• RAW DATA:
────
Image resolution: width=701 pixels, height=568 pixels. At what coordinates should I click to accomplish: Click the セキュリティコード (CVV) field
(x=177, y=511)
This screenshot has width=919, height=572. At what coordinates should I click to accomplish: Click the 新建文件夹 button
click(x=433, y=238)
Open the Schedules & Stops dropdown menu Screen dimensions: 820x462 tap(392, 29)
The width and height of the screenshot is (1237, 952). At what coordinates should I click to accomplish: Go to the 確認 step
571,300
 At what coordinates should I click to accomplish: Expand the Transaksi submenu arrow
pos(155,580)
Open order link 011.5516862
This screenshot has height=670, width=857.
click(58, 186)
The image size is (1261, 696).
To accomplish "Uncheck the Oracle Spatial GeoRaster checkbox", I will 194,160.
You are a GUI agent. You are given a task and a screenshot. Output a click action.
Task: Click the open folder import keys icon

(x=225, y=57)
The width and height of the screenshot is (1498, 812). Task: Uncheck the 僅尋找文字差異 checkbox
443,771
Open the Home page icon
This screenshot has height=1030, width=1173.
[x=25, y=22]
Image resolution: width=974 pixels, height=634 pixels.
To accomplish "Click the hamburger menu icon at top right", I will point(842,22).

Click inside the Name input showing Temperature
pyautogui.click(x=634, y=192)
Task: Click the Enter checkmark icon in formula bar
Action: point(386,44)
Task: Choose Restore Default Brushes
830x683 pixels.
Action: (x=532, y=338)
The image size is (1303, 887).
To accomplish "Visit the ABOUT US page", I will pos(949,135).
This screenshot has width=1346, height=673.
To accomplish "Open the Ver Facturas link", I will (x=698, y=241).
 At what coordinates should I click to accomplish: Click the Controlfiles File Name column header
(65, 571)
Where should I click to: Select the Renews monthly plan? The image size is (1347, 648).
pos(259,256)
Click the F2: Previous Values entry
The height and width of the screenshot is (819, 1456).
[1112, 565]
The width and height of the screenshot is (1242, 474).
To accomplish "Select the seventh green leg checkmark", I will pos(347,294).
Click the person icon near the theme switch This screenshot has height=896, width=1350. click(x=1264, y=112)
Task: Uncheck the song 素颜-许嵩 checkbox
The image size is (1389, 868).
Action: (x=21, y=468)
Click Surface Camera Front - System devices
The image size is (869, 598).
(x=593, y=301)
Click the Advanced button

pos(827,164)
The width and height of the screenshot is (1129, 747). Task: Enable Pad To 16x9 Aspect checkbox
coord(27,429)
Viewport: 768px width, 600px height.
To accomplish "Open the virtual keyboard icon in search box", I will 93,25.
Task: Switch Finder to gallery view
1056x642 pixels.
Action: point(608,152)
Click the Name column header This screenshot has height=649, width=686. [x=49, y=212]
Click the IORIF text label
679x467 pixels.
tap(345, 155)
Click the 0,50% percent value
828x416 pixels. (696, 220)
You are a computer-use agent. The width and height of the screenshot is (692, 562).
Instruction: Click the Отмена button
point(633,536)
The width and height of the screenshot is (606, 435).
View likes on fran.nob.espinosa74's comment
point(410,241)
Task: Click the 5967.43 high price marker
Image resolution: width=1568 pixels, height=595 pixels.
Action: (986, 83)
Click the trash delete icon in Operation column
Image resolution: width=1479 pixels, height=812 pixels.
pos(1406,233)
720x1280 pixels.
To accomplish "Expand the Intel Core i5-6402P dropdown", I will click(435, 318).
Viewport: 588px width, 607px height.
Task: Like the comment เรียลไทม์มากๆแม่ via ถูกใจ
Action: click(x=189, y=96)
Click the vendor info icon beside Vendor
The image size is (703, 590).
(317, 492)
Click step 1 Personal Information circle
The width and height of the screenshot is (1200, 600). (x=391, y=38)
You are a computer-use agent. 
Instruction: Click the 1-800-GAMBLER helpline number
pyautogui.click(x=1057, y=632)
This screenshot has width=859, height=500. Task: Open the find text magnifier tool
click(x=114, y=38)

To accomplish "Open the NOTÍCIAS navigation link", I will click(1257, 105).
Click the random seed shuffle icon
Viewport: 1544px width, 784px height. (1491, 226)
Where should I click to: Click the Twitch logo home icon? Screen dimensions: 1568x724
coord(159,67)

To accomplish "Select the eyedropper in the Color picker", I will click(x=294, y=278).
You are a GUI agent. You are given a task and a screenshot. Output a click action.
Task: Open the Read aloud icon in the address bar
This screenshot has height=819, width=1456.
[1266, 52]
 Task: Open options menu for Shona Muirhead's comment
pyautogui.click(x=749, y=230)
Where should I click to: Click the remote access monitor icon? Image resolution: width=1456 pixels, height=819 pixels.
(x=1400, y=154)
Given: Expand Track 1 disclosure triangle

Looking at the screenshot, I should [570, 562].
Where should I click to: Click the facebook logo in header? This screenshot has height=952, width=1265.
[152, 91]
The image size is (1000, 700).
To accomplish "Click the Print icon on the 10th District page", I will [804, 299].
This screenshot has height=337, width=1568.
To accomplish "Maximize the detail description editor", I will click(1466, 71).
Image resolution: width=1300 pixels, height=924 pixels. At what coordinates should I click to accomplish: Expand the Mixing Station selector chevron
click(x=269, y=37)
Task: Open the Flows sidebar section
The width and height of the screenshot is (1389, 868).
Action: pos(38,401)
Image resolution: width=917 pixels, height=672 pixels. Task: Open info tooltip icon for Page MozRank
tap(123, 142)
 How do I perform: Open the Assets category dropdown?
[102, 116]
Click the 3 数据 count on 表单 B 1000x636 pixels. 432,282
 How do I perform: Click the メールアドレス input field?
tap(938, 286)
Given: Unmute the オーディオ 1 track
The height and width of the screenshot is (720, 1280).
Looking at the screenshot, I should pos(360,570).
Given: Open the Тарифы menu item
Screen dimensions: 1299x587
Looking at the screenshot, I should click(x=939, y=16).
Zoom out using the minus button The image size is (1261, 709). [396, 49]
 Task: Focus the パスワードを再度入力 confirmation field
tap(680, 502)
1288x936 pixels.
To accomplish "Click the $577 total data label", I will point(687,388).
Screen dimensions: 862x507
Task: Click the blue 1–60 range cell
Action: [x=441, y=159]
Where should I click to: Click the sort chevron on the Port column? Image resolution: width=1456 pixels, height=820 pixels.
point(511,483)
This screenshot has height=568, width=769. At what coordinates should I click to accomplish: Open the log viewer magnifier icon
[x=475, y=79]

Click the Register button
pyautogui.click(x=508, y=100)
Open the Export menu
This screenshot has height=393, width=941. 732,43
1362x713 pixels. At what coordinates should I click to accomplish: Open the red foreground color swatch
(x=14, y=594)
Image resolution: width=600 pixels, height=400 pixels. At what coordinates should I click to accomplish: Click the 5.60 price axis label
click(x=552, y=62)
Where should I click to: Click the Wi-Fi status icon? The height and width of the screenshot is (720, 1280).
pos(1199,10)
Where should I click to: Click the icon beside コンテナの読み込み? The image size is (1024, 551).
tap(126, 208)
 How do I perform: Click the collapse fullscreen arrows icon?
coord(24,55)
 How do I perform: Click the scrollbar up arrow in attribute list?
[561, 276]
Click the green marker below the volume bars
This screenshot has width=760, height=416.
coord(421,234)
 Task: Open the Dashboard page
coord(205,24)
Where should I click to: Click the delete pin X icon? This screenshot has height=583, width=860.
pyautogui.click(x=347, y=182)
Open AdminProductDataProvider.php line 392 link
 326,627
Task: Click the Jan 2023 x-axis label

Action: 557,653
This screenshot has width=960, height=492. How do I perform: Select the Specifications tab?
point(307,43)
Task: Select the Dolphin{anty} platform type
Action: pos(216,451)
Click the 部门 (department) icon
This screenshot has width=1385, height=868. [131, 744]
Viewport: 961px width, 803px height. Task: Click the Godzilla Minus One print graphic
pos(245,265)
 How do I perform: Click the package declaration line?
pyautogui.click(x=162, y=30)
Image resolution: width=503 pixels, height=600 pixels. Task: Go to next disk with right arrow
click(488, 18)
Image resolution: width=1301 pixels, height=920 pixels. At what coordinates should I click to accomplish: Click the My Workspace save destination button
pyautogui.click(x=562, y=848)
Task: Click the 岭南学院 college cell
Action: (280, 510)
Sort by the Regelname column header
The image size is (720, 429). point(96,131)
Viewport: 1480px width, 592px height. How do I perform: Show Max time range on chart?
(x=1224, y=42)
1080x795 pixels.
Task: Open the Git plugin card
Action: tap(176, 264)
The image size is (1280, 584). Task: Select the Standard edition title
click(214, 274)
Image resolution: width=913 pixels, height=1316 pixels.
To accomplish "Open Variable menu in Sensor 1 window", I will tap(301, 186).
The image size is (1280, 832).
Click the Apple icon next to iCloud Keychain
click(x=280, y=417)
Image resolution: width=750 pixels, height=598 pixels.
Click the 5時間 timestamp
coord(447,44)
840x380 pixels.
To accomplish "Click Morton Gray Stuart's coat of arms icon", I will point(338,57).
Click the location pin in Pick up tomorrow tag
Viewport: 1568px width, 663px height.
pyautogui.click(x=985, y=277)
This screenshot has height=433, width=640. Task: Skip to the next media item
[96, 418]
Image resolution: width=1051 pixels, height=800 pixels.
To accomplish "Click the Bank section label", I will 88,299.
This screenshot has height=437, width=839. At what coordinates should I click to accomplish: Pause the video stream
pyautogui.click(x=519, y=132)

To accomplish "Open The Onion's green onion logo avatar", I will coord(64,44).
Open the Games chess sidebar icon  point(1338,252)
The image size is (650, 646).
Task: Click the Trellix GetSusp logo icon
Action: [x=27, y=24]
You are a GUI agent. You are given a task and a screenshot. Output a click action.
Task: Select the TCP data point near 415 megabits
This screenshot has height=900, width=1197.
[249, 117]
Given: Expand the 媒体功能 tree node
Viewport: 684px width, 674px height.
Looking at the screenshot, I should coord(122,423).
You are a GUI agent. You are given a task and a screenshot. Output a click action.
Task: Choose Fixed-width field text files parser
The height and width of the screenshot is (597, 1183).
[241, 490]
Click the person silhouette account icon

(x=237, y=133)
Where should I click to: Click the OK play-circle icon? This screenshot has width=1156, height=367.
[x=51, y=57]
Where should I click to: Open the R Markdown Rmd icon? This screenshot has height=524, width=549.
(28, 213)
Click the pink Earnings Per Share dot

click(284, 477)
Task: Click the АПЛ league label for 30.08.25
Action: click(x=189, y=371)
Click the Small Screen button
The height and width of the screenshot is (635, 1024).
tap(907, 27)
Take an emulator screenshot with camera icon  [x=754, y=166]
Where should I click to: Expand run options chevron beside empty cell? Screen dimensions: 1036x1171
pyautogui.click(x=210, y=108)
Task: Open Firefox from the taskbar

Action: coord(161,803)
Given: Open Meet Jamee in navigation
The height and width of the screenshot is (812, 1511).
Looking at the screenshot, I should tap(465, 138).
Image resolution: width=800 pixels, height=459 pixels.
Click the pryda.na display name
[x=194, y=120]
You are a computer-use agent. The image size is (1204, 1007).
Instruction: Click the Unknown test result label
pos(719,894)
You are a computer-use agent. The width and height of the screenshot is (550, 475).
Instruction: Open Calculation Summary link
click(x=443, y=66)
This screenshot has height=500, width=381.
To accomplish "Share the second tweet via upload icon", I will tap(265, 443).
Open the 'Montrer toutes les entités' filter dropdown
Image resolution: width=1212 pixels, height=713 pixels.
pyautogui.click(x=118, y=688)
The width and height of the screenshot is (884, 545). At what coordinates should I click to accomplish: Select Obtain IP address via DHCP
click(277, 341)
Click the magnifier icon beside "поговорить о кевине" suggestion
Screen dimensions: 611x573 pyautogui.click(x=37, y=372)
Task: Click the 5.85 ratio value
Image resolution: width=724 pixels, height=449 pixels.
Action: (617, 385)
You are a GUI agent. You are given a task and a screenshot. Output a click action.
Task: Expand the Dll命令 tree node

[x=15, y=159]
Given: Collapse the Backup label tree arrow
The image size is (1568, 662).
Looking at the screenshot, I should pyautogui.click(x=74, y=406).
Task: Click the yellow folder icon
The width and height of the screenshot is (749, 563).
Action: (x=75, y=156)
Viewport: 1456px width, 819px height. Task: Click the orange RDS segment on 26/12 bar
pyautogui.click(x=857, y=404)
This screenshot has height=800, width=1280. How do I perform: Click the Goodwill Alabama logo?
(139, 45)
────
• WORK TO BE COMPLETED: Copy the items again, starting at the first item and ending at the line with "(x=177, y=511)", with "field" swapped for "box" and nothing else changed.

• ANSWER TO THE PROBLEM:
Image resolution: width=701 pixels, height=568 pixels. At what coordinates should I click to accomplish: Click the セキュリティコード (CVV) box
(x=177, y=511)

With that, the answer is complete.